[Pixel coordinate grounding data]
- Opening Delimiter -

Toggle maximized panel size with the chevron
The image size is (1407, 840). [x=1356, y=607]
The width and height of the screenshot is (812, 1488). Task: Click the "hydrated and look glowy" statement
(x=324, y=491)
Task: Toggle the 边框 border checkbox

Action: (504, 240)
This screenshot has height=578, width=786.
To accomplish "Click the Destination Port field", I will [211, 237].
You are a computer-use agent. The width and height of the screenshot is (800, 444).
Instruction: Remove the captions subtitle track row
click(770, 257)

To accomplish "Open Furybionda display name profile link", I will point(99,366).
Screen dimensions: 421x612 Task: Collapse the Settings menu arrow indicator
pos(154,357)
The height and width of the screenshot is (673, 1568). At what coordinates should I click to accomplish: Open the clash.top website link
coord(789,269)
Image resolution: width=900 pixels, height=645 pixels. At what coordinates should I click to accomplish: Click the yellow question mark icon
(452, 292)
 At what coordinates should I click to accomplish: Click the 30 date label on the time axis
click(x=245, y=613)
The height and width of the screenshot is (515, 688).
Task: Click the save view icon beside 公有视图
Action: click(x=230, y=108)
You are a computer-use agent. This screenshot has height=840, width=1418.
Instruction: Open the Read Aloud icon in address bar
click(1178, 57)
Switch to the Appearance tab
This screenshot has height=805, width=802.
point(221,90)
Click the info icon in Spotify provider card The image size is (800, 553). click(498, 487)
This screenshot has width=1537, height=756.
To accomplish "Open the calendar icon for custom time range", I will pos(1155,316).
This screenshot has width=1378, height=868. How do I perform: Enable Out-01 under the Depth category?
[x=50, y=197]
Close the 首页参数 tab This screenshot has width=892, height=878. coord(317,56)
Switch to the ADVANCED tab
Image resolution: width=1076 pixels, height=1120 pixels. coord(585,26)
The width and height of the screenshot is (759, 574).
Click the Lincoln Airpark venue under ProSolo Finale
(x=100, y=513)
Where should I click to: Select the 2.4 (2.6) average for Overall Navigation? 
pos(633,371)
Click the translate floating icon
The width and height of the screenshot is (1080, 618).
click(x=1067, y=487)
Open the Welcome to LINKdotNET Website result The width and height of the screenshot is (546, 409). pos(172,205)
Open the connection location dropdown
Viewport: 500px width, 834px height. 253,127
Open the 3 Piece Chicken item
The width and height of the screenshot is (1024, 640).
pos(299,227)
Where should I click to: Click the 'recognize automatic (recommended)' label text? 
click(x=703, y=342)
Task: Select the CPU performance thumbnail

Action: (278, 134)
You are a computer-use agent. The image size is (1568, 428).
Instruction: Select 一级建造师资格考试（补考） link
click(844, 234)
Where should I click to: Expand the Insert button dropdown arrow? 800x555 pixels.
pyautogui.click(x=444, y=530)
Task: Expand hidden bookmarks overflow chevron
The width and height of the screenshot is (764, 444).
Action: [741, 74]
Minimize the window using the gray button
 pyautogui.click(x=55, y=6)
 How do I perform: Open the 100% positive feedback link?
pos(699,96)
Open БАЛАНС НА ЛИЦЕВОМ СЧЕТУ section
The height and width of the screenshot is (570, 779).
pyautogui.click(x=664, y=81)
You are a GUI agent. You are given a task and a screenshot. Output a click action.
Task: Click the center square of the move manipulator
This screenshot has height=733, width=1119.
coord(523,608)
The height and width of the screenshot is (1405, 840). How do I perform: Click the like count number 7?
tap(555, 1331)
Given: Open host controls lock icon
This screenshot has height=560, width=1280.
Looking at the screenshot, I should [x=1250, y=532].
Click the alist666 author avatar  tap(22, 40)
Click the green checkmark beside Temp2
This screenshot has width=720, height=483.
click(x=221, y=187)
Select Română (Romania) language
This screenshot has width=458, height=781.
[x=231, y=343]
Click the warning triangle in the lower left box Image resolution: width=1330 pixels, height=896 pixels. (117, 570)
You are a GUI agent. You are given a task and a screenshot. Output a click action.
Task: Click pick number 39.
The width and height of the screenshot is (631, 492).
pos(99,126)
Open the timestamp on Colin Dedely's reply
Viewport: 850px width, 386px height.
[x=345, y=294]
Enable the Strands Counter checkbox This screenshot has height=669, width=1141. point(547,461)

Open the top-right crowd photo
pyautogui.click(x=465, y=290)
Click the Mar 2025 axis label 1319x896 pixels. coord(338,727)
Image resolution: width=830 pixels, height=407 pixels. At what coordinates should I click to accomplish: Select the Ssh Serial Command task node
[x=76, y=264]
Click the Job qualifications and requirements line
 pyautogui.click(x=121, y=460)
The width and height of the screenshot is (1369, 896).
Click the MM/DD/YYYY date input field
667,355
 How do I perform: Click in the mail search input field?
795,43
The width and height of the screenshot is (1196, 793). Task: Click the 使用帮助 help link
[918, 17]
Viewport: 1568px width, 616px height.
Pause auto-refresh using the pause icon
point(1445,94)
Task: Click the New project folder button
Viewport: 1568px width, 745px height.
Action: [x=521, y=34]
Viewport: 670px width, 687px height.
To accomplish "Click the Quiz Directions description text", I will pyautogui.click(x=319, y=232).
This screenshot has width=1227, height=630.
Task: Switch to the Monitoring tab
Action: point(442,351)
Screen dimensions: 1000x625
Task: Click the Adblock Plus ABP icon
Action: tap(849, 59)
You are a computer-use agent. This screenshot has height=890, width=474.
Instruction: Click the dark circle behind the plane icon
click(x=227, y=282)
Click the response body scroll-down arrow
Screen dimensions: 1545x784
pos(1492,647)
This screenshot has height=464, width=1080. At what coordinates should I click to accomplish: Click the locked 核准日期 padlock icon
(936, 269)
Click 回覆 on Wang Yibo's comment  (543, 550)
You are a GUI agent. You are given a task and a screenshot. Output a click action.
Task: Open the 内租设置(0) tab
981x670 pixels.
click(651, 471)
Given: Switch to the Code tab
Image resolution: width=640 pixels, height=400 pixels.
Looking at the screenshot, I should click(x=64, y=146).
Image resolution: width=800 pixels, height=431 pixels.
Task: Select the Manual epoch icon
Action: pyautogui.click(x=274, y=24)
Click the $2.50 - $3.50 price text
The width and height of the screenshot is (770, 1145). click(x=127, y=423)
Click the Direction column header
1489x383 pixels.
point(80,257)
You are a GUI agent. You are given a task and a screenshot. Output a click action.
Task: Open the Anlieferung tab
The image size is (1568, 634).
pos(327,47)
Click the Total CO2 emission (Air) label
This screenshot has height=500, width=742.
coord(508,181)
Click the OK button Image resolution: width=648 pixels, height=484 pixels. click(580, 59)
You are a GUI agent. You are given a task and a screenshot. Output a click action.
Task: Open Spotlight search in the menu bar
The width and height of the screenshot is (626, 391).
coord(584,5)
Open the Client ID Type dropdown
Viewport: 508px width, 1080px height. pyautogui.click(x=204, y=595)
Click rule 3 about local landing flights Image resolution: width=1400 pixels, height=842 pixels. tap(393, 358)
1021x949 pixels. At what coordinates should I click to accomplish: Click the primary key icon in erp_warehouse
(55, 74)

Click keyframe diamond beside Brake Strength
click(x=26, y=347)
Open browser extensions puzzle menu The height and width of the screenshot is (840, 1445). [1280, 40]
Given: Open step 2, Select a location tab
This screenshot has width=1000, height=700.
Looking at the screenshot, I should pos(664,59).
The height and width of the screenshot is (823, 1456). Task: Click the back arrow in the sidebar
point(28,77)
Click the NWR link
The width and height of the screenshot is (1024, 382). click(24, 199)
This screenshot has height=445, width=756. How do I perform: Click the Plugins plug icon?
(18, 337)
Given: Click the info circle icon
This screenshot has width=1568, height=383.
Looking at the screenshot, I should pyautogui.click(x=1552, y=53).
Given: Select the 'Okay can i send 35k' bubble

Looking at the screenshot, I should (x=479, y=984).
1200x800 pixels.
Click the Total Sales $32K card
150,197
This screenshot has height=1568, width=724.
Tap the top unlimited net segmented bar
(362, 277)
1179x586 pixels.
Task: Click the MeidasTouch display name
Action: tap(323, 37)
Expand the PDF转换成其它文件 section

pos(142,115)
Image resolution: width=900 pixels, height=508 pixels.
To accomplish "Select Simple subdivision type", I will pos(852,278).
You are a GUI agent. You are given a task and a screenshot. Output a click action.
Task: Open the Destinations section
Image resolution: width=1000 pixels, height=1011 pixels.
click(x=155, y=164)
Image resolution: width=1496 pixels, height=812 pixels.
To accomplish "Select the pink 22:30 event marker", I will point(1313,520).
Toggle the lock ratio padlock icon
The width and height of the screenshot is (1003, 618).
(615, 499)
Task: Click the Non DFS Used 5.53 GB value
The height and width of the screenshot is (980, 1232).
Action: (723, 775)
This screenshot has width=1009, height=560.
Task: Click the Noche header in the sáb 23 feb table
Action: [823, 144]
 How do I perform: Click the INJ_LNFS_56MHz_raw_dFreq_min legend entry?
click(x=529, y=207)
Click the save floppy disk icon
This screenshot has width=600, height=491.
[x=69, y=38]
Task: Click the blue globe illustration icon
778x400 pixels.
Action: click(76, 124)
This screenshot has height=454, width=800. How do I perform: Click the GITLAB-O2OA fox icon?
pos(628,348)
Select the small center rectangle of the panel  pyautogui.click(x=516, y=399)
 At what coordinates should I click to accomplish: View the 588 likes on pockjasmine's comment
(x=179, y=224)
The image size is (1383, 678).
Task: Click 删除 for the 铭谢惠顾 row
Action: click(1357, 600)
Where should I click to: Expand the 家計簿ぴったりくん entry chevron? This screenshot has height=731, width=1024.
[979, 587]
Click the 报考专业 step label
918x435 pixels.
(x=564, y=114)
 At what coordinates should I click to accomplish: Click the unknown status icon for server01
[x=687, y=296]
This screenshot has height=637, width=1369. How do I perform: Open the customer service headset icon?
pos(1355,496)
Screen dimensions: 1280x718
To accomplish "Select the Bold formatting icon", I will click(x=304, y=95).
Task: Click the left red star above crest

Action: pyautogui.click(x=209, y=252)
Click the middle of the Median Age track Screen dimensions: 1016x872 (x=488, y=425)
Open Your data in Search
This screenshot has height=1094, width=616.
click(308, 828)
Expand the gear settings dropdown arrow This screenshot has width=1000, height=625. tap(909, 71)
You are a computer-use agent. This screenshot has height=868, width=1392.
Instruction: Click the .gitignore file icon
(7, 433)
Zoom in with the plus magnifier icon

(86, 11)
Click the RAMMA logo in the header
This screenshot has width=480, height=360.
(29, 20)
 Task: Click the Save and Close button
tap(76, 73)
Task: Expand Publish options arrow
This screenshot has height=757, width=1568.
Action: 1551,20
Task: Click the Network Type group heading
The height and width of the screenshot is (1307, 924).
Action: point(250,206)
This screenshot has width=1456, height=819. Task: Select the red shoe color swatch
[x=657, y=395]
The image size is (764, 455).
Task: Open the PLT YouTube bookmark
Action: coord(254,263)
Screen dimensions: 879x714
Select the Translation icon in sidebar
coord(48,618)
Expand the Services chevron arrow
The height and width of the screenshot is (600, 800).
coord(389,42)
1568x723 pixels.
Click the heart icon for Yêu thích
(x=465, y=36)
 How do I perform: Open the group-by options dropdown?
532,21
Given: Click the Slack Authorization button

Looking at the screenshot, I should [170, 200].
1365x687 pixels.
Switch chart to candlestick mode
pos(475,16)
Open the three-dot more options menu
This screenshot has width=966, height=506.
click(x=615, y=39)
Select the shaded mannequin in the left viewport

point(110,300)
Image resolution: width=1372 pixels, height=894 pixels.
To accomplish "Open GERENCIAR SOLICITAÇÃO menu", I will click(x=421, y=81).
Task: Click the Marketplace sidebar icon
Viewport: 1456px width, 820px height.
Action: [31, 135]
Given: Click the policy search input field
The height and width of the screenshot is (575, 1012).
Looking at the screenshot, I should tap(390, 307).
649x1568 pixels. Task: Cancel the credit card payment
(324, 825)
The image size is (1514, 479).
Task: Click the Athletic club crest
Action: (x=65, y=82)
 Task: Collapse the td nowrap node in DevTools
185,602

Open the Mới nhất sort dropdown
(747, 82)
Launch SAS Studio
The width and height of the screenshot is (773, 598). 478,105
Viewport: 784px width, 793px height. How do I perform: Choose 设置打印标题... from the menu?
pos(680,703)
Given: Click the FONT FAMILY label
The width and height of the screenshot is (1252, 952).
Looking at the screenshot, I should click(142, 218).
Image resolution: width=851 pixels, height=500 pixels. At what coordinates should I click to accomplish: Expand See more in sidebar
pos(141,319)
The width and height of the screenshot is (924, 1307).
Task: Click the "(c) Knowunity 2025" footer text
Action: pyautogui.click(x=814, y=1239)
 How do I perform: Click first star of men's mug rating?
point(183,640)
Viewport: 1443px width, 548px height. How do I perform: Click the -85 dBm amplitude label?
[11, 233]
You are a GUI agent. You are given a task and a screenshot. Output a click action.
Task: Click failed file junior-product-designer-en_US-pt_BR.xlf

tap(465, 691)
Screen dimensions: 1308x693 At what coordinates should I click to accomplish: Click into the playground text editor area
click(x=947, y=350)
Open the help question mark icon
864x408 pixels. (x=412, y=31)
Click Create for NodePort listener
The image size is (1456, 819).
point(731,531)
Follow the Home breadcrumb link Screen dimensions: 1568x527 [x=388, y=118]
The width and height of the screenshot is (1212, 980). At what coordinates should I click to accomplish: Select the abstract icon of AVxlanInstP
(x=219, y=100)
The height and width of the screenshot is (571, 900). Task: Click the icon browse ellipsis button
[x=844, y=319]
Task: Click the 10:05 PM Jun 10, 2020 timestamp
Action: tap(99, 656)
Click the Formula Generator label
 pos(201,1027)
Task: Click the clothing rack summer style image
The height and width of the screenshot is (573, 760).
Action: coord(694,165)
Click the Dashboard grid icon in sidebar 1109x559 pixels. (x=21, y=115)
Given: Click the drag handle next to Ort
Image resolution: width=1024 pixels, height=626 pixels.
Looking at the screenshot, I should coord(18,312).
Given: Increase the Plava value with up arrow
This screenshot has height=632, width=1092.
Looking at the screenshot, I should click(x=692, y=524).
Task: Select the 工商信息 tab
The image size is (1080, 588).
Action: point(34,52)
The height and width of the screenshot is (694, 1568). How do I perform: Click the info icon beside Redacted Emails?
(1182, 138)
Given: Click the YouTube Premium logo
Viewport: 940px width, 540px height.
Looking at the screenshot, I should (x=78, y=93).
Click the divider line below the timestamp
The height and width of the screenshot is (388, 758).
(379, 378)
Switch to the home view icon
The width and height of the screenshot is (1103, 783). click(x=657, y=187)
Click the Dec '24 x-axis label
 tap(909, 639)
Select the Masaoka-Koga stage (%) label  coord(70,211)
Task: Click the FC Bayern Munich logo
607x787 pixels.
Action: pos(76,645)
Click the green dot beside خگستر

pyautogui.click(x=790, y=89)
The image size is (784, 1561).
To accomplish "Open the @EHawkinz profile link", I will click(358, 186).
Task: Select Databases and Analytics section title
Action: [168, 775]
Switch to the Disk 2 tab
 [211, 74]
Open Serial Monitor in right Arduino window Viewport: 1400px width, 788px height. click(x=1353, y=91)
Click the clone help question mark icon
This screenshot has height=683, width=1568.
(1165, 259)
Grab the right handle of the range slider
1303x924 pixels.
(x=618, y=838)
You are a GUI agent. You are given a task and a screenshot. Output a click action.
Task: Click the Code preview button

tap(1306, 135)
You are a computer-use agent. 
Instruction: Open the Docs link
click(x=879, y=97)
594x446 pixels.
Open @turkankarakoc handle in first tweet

- Closing Delimiter -

*What the exercise asks*
Start at the first line of the entries and stop at the line that contains "This screenshot has height=578, width=786.". Repeat every line in that span exactly, and nothing beyond it.

*The answer*
Toggle maximized panel size with the chevron
The image size is (1407, 840). [x=1356, y=607]
The width and height of the screenshot is (812, 1488). Task: Click the "hydrated and look glowy" statement
(x=324, y=491)
Task: Toggle the 边框 border checkbox

Action: (504, 240)
This screenshot has height=578, width=786.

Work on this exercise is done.